Monday 20 January 2014

Aksara dalam Gelap

"Apa yang sedang kau cari di sini" tanya Yen setelah memergoki Na berdiri mematung sambil menatap ke arah langit. Yen pun berusaha mencari objek yang mungkin sedang dicari Na, namun ia hanya menebak-nebak saja. Mungkin itu segumpal awan berbentuk panda seperti yang ia cari tempo hari, atau sekawanan burung pipit yang biasa lewat di daerah ini.

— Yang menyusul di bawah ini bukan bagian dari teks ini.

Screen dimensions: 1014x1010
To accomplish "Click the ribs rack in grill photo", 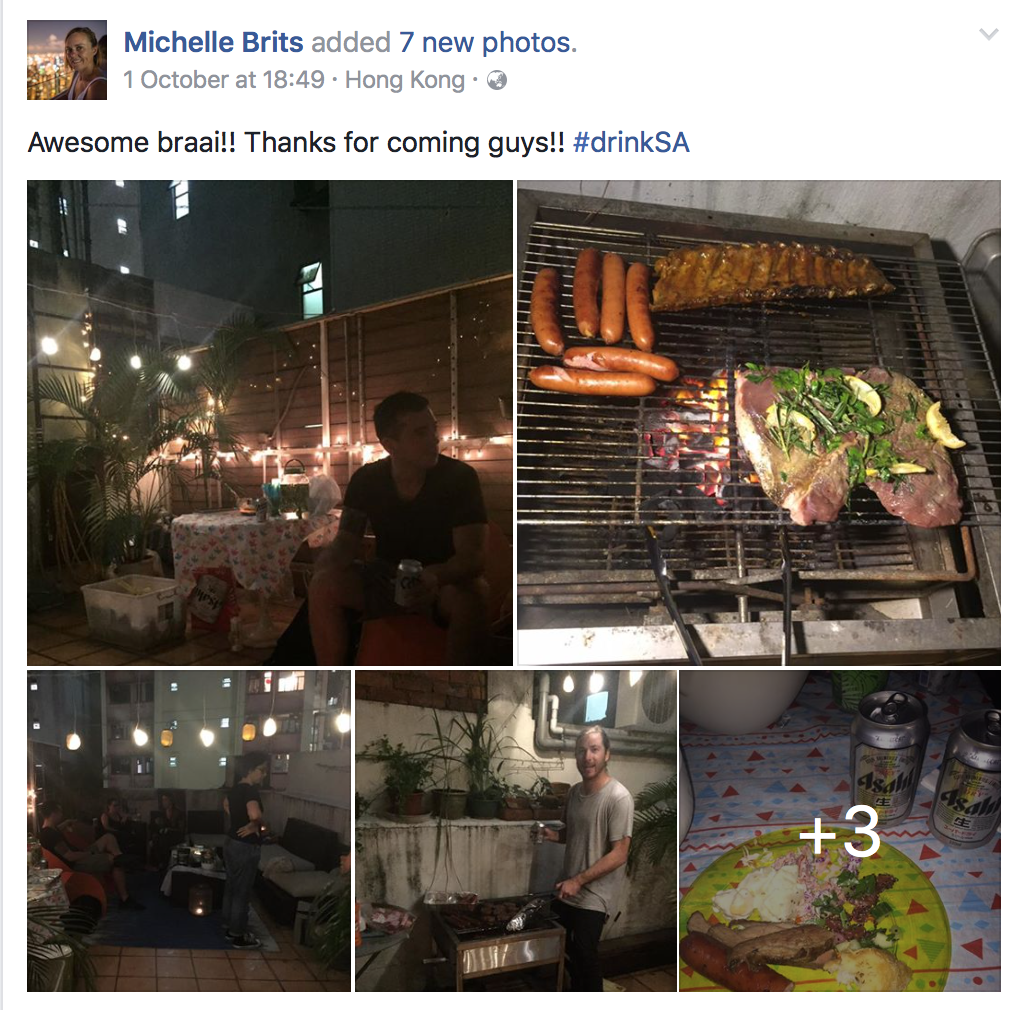I will click(x=771, y=275).
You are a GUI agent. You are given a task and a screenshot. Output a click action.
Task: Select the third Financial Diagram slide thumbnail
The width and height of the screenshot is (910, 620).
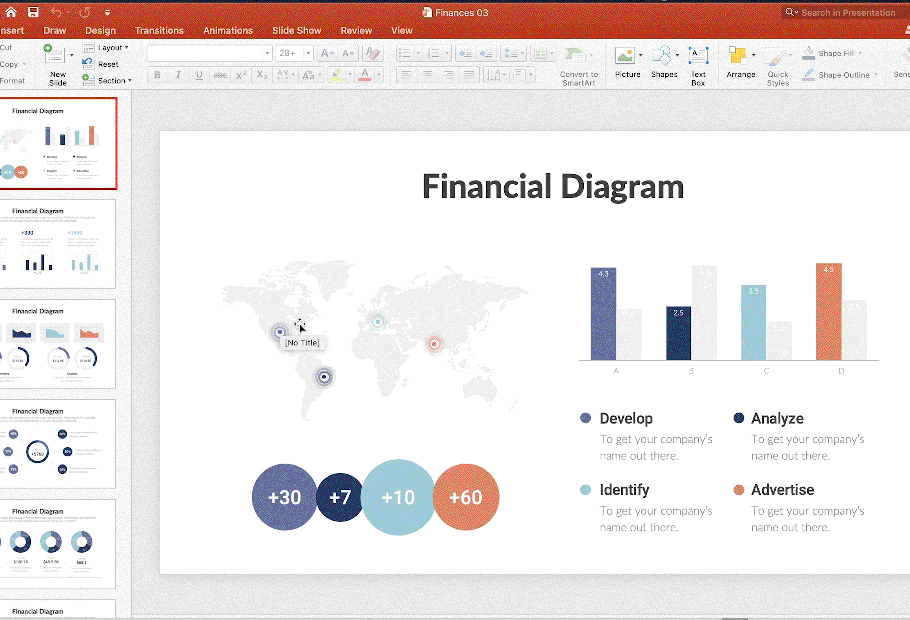pos(58,344)
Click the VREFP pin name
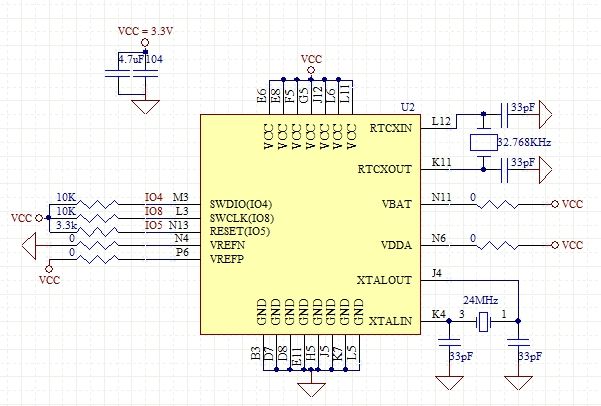 [227, 259]
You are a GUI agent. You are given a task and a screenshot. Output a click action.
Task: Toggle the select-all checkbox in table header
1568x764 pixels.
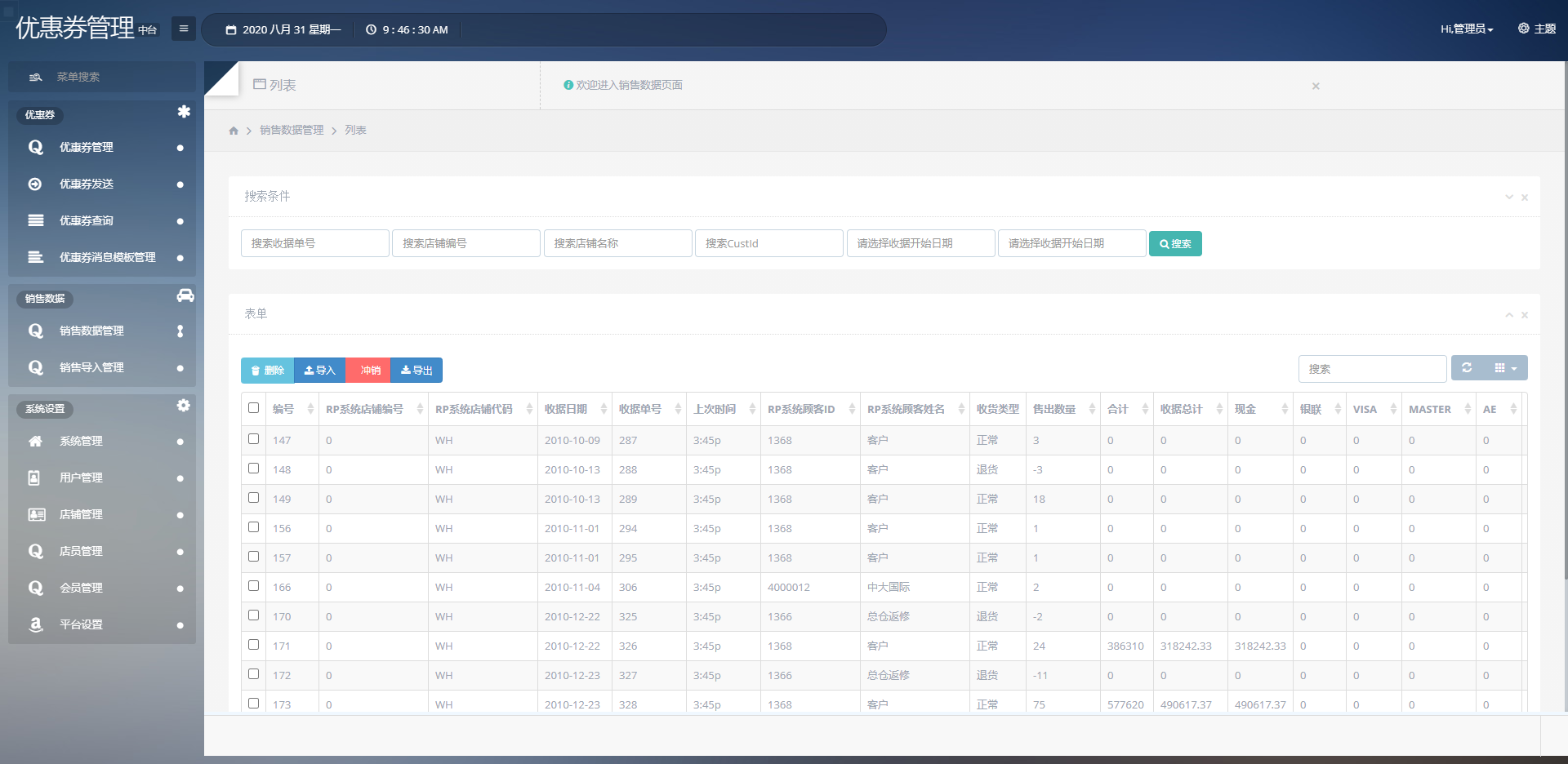[x=254, y=408]
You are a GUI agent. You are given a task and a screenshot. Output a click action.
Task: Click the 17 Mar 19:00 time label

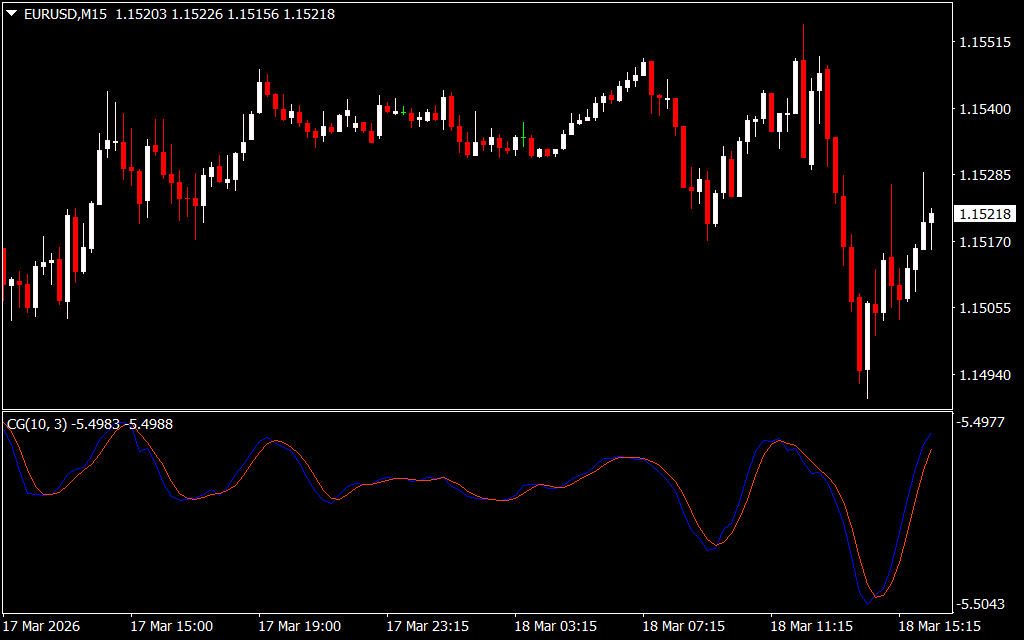tap(299, 626)

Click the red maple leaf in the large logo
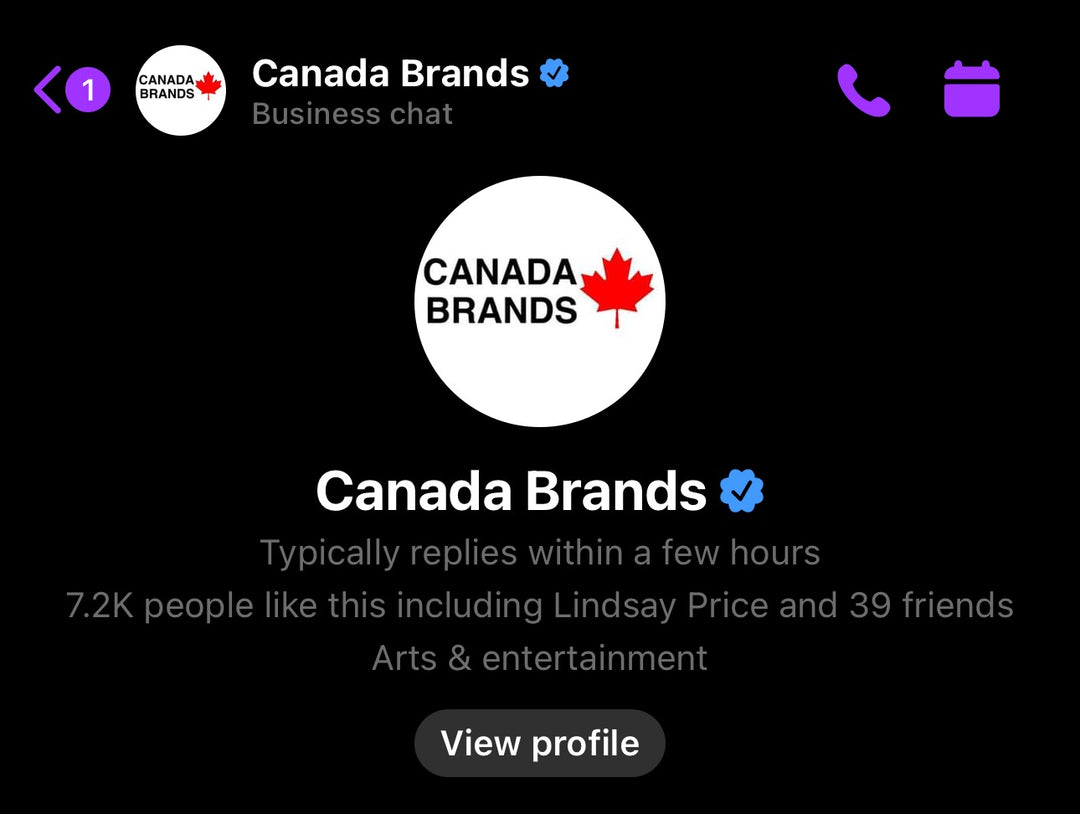pos(616,287)
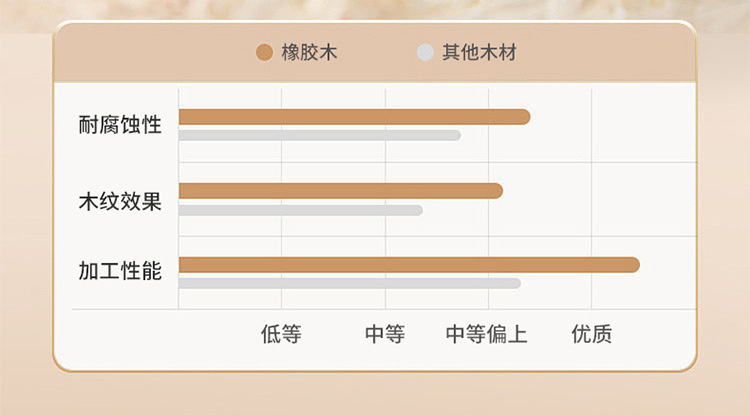Click the brown bar for 木纹效果
This screenshot has width=750, height=416.
[x=341, y=191]
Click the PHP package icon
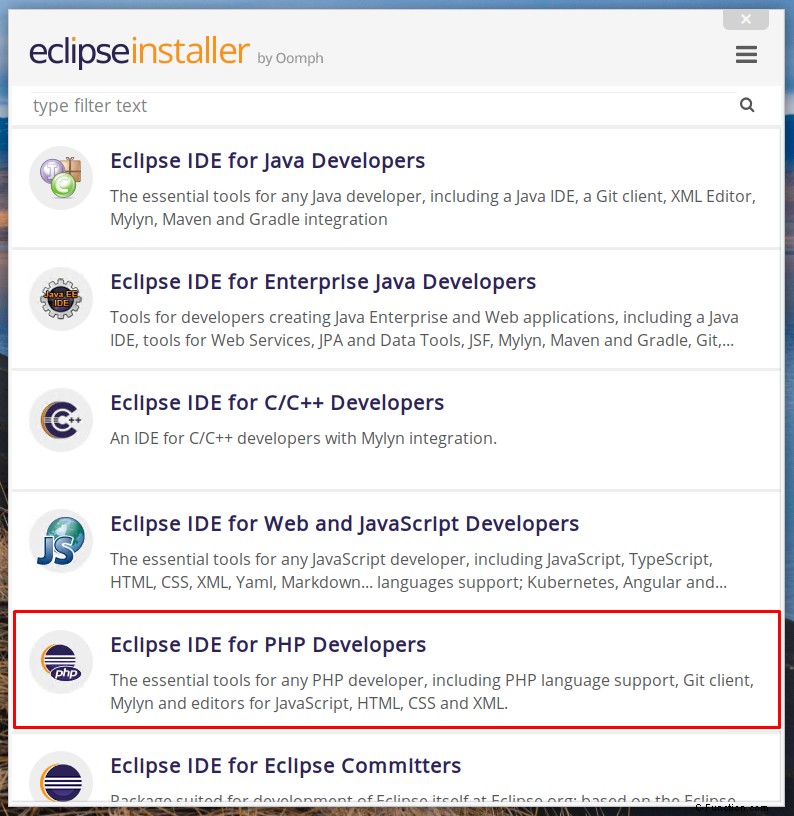The height and width of the screenshot is (816, 794). 60,662
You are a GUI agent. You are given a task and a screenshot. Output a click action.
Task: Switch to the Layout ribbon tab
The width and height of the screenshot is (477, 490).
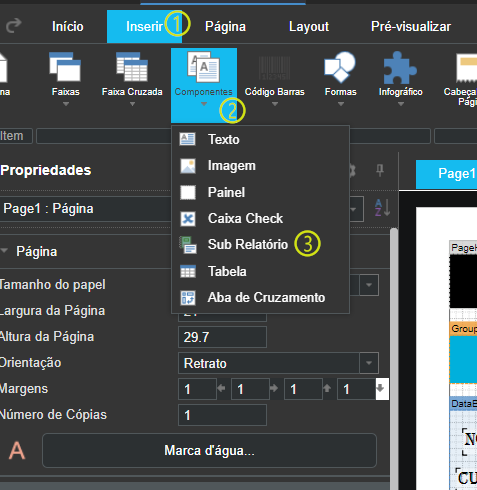click(309, 27)
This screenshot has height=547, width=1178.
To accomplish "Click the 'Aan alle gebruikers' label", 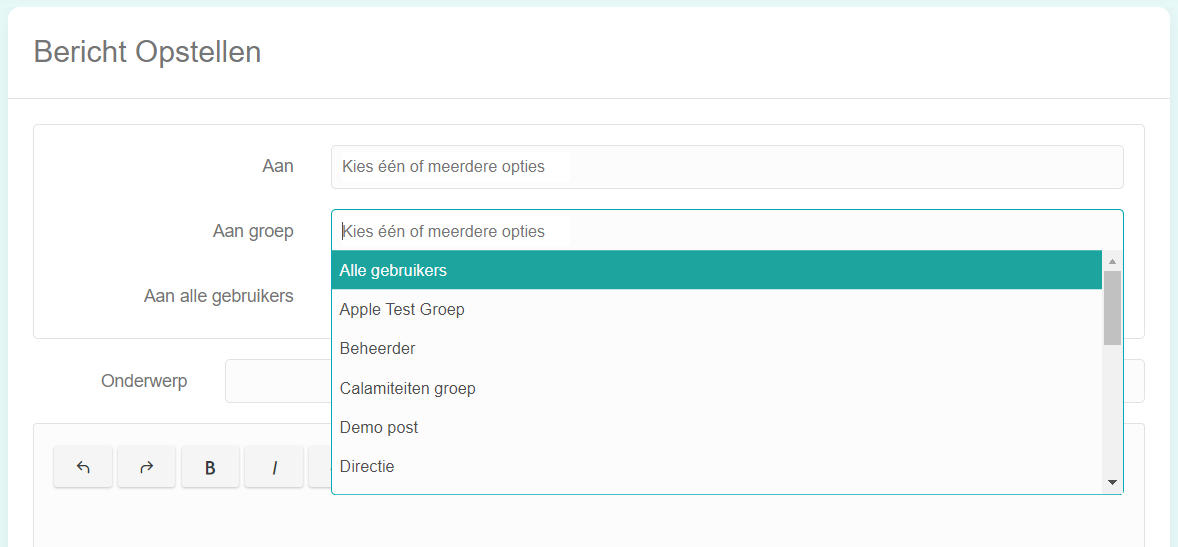I will tap(219, 296).
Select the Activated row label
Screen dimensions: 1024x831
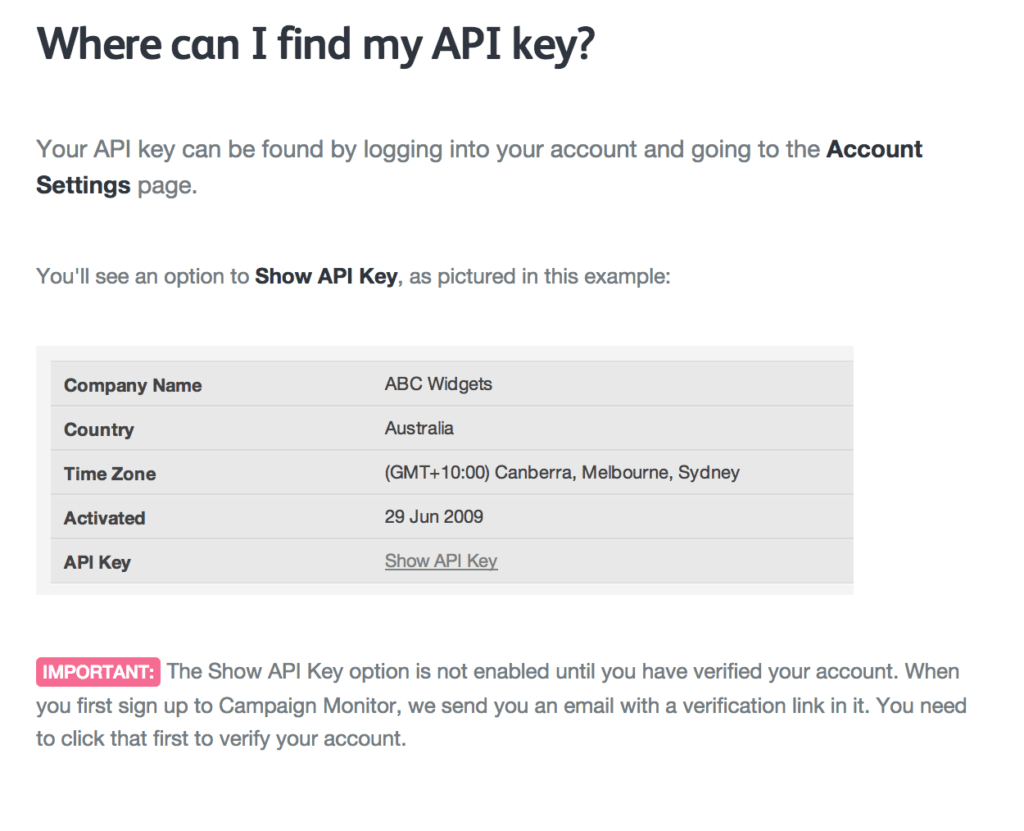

Tak ada suara yang terdengar dari bibir Na. Yen menoleh padanya, namun Na justru memejamkan matanya. "Jangan menggangguku, Yen," ucap Na tanpa membuka mata. Yen mengernyitkan dahi, namun ia tak mau memusingkan diri dengan sikap sahabatnya itu. Ia beranjak pergi dan segera menuju kamarnya.

Dalam kamar kos ryang tidak begitu besar, Yen merebahkan diri dalam gelap. Ia sengaja membiarkan laptop milik Na dan beberapa buku tergeletak begitu saja. "Mungkin otak Na sudah mampet, ia sedang kering inspirasi," begitu pikir Yen. Ia pun bersiap untuk melakukan ritual, yaitu tidur siang.

"Subhanallah," tersengar suara yang sempat mengagetkan Yen, "dari mana kau dapatkan ide ini?" Na hampir seperti setengah memeluk sesuatu. "Apa, Na? Apa yang kau maksud?" Tanya Yen masih setengah mengantuk. "Ini..! Tidakkah kau melihat semua aksara-aksara ini?" Pekik Na tertahan. "Aksara apa, Na?!" Yen semakin tak mengerti.

"Aksara dalam gelap," ujar Na entah dengan ekspresi seperti apa. Yen bahkan tidak bisa melihat apa-apa selain cahaya remang yang berasal dari laptop menyala. Tiba-tiba lampu dinyalakan oleh Yen, ia tidak mau dipusingkan oleh sikap lebay Na. "Sekarang namanya...aksara dalam terang," ujar Yen terkekeh.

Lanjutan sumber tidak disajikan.